EXERCISE OBJECTIVE: Scan the records for "gear" and copy each line that contains it.

DATA IN THIS EXERCISE:

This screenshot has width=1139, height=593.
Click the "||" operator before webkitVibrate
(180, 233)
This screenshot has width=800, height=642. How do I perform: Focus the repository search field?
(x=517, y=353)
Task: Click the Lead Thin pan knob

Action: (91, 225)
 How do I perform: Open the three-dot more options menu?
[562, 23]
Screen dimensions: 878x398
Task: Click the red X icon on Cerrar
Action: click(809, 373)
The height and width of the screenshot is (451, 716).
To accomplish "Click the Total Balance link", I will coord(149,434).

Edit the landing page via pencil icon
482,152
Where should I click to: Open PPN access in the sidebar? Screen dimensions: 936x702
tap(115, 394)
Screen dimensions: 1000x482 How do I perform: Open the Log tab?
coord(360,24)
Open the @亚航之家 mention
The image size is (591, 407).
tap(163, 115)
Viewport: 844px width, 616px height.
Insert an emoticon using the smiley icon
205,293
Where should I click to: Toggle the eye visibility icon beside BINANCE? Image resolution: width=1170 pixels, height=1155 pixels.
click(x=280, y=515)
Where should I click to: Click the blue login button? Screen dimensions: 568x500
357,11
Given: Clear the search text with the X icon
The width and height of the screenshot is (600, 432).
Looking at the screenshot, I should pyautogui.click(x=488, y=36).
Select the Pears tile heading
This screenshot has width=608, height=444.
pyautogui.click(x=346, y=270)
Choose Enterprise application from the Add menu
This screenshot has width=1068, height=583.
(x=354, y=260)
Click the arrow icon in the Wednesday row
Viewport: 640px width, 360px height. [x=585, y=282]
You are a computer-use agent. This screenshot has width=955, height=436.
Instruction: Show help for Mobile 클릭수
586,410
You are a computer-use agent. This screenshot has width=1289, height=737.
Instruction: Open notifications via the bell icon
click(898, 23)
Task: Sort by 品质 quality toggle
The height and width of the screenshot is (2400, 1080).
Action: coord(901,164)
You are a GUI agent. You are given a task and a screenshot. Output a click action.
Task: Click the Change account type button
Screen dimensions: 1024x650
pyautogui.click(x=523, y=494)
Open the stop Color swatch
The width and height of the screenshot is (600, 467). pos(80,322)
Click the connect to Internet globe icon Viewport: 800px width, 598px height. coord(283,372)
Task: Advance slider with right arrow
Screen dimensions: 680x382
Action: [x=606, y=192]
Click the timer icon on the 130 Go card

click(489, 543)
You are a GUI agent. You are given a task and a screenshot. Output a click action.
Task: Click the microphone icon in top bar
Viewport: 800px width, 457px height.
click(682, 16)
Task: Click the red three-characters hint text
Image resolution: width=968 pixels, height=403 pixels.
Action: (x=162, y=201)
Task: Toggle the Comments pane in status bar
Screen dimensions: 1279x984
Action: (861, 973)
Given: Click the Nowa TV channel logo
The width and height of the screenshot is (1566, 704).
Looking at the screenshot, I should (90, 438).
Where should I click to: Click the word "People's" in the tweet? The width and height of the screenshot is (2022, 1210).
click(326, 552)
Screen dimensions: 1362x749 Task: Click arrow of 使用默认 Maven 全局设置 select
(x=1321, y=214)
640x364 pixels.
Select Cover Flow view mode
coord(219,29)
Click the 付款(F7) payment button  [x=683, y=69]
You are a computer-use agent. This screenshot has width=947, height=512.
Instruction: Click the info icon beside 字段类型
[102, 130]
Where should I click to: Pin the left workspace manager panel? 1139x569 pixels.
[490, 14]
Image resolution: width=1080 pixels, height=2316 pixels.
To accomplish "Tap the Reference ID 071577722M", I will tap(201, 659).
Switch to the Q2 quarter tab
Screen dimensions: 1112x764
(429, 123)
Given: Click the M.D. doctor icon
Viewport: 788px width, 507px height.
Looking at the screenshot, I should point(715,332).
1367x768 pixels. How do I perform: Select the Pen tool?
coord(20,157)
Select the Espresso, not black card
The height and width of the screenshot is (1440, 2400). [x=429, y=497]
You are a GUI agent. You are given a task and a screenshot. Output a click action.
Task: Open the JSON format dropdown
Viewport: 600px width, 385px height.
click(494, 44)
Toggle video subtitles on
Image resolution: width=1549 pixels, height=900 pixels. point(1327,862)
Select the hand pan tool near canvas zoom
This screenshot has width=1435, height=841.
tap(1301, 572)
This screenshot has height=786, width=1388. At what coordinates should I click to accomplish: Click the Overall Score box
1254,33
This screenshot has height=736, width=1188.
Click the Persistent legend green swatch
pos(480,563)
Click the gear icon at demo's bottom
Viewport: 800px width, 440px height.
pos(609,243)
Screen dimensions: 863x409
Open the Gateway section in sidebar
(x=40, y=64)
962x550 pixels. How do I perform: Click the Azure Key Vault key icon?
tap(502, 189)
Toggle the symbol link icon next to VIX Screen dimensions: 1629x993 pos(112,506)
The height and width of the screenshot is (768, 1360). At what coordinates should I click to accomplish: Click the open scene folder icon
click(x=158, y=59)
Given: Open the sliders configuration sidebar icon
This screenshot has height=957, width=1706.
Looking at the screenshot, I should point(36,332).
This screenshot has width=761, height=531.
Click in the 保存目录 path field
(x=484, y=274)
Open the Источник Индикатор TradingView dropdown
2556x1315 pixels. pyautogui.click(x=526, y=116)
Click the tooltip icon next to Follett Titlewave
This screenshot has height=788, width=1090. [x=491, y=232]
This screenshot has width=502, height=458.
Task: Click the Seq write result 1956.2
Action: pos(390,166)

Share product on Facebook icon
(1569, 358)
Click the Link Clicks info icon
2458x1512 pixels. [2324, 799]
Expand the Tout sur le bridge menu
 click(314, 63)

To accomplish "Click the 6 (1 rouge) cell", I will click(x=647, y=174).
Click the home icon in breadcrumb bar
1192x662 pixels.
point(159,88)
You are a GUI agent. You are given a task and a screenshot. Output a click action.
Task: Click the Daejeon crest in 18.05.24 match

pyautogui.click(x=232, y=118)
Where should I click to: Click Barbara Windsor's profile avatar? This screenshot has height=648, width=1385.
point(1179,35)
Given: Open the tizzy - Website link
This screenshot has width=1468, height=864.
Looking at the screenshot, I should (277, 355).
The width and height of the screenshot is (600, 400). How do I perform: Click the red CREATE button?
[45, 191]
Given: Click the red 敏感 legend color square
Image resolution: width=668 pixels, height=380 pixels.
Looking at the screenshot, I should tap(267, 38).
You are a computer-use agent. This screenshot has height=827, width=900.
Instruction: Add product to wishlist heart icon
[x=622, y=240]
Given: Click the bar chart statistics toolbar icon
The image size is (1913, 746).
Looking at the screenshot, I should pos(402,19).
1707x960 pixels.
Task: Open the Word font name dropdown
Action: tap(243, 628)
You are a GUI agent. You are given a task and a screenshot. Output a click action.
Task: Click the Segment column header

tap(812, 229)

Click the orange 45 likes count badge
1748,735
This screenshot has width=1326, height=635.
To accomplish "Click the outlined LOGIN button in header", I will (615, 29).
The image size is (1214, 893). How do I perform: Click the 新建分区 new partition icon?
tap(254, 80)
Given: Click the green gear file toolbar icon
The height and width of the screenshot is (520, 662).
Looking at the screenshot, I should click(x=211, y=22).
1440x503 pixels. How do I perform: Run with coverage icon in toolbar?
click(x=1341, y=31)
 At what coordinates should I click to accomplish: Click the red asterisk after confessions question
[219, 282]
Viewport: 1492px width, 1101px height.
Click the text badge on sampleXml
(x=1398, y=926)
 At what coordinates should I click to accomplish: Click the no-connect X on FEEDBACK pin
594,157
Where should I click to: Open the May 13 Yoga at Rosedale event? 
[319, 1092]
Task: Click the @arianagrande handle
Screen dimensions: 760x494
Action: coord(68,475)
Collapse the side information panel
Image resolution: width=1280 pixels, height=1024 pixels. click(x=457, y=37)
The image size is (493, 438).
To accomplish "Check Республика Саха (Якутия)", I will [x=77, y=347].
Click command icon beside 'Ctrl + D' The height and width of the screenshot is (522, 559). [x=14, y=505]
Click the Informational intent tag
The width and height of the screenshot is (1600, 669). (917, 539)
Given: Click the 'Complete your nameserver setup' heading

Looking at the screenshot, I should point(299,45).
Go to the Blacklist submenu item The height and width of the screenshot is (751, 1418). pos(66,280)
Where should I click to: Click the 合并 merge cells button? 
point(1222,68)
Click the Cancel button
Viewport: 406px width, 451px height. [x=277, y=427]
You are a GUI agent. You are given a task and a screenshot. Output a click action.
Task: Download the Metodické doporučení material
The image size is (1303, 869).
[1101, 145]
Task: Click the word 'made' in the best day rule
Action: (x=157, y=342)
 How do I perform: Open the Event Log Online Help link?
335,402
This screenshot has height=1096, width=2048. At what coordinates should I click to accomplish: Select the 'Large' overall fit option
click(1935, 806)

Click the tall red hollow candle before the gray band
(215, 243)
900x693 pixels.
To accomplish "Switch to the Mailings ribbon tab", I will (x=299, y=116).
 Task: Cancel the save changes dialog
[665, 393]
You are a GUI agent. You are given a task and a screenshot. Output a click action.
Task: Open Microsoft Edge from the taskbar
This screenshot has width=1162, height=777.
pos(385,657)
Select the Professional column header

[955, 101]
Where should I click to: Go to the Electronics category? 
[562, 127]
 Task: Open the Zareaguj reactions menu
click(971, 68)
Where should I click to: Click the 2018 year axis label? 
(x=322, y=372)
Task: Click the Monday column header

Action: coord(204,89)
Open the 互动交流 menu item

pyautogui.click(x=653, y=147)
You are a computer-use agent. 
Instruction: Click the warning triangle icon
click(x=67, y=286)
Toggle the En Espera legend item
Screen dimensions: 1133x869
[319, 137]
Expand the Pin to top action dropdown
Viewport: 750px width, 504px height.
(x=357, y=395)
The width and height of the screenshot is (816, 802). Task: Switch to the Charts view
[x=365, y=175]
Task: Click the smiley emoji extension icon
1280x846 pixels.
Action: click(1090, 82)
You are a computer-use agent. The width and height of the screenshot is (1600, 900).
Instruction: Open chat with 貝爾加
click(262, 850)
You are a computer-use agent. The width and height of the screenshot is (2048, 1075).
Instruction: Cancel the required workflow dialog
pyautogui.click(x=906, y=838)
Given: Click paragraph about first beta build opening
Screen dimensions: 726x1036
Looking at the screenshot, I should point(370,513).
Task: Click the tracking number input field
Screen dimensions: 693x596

TASK RESULT:
Click the gear icon at demo's bottom
Given: Click the green gear file toolbar icon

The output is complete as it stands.